Tama Meletakkan tangannya kemeja tempat ia duduk sambil menghelai nafas dalam-dalam .

"oke aku juga ada hal yang mau aku katakana untuk semua yang ada disini trutama untuk Reyna terlepas bagaimana tanggapannya nanti aku tidak peduli yang pasti apapun yang terjadi persahabatan kita aku mau kita menjalaninya seperti biasa seperti dulu saat kita belum tau apa itu kata 'SUKA' karena rasa saying seharusnya mendekatkan bukan menjauhkan yakan pak ustadz". Sok tegar begitulah ekspresi yang ditunjukan tama dengan sedikit nada candaan yang ditujukannya kepada Tio.

"Reyn maaf yah untuk perasaan yang ku pendam ini"

Reyna mengangkat pandangannya yang sedari tai hanya menunduk menatap kearah Tama

"maksudnya"?

"iya aku tidak tau kapan ,tapi itulah kenyataannya aku juga tidak ingin karena kamu sahabatku tapi rasanya hati itu tidak memandang sahabat atau bukan yakan? Rasanya… dia tidak memberiku ruang untuk menyukai dan memikirkan selain kamu. Terlepas nanti bagaimana keinginan kamu aku akan terima apapun itu setidaknya beban yang selama ini bermain dalam pikiranku berkurang.

Entah bagaimana Tama bisa menjelaskannya dengan baik terlepas selama ini untuk hal perasaan dia lebih sensitif dan masa bodoh tapi kala itu wajahnya terpancar senyuman yang lebar sepertinya dia sangat lega melepaskan semua uneg-uneg yang sudah membuncah dihatinya. Sedangkan ketiga sahabatnya Cuma diam setelah mendengar pernyataan yang bagaikan angin lalu itu. Mereka masih bertanya-tanya dalam hati kenapa mereka bisa terjebak dalam skandal cinta serumit itu.
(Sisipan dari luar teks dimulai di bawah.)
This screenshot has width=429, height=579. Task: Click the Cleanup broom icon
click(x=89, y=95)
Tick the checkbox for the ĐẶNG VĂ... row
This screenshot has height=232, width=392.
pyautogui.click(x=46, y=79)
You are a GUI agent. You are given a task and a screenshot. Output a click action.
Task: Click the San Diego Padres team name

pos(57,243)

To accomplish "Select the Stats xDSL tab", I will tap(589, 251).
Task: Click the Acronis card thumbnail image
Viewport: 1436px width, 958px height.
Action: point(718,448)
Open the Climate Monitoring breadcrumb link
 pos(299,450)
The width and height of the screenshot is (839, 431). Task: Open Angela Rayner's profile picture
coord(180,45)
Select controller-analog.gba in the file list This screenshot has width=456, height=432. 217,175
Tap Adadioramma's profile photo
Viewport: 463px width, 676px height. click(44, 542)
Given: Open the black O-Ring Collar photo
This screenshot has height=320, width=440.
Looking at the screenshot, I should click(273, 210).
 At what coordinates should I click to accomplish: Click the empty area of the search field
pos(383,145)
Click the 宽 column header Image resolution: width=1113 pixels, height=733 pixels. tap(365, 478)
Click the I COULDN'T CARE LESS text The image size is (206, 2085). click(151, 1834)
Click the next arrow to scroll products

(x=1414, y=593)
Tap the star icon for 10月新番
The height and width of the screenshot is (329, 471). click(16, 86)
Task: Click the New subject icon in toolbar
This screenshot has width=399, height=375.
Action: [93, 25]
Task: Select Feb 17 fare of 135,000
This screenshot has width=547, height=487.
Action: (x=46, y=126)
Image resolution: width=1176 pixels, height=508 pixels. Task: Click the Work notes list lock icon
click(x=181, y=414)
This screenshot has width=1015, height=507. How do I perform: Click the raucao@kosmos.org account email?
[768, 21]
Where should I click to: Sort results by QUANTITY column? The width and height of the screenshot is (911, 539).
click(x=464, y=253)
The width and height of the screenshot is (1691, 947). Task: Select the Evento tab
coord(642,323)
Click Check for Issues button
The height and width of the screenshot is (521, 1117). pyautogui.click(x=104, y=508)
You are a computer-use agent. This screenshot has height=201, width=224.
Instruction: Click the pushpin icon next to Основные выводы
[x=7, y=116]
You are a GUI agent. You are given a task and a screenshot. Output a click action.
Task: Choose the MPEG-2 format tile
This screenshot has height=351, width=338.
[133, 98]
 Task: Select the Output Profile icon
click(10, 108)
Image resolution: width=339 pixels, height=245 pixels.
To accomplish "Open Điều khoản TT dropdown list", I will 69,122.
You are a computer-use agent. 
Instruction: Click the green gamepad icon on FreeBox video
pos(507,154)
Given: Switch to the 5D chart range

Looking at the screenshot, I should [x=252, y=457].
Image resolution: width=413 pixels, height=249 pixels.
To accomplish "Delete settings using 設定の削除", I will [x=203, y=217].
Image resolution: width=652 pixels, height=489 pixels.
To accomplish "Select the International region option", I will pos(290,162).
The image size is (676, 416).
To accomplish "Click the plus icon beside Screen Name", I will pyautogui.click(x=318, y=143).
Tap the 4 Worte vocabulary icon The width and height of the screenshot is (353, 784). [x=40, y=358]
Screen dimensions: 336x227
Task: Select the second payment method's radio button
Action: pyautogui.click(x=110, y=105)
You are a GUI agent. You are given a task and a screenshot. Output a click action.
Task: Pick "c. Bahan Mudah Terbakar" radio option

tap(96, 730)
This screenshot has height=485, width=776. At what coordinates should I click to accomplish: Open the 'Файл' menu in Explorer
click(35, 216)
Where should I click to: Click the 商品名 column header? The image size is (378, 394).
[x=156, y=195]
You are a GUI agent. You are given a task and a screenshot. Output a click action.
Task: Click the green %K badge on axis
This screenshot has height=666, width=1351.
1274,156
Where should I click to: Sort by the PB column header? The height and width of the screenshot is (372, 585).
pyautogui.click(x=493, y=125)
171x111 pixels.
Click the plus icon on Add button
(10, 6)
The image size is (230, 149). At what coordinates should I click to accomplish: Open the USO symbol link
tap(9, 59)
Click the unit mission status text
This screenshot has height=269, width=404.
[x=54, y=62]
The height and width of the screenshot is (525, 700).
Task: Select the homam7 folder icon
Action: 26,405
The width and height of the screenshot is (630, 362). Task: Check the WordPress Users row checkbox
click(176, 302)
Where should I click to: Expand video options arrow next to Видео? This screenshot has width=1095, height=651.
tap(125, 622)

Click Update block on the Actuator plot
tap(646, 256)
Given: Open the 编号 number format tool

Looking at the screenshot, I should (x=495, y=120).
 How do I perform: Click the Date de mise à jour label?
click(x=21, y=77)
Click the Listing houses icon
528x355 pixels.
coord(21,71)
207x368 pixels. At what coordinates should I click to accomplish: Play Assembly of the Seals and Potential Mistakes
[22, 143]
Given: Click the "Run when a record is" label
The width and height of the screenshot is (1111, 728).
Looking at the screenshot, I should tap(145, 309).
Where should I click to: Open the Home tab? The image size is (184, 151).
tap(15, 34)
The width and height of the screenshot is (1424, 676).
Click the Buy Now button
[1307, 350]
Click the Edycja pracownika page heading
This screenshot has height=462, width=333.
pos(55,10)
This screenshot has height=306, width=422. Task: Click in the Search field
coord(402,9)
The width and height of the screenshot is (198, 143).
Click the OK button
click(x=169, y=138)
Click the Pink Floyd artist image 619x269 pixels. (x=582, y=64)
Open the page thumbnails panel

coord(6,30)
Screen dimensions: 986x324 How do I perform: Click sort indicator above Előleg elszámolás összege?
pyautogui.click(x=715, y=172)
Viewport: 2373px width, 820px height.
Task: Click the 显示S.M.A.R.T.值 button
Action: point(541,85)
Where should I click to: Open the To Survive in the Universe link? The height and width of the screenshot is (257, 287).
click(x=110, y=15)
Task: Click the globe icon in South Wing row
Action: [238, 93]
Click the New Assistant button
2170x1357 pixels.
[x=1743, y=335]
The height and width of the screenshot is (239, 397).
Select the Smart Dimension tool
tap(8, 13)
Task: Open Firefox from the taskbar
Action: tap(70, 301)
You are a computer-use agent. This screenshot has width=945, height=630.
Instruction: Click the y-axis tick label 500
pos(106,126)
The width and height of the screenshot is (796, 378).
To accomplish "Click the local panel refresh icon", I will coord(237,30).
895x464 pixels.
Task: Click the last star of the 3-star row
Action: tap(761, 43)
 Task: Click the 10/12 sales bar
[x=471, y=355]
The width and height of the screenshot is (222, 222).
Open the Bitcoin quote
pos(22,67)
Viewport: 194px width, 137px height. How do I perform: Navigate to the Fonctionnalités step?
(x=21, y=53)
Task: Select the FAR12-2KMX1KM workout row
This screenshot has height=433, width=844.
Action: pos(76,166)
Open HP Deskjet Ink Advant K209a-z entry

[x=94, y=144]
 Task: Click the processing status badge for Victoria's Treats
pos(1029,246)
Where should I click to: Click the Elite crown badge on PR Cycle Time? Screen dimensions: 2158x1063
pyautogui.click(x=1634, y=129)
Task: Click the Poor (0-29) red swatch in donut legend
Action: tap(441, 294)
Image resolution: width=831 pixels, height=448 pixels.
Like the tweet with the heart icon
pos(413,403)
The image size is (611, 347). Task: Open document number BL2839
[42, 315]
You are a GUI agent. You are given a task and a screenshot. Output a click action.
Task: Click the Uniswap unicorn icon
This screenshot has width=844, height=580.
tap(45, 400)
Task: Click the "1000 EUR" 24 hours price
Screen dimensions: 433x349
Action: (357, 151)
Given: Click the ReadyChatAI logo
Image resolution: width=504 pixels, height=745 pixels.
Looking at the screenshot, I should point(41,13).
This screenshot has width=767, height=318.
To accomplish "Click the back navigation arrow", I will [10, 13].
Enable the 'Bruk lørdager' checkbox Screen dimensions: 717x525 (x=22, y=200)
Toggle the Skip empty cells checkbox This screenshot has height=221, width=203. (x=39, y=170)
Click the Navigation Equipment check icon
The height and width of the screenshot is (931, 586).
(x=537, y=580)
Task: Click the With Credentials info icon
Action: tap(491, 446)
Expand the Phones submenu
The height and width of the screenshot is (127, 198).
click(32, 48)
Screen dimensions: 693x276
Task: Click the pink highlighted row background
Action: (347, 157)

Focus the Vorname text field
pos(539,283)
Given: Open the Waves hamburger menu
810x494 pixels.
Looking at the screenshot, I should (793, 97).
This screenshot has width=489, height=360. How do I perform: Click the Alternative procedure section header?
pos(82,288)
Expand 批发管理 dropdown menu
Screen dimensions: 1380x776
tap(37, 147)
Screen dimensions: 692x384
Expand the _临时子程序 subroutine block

Mereka pun sepakat untuk menjalani hubungan seperti biasa saja tak peduli sesulit apapun nantinya mereka ingin persahabatan mereka tetap utuh dan baik-baik saja bagi mereka sahabat adalah cinta. Malam mulai larut dan mereka masih asyik berdiam ditaman memandangi bintang yang menghias langit dimalam itu mereka terhanyut dalam suasana malam hanya kesejukan yang mencair seperti salju yang meleleh menuruni lereng gunung bersatu dalam dekapan kebahagiaan.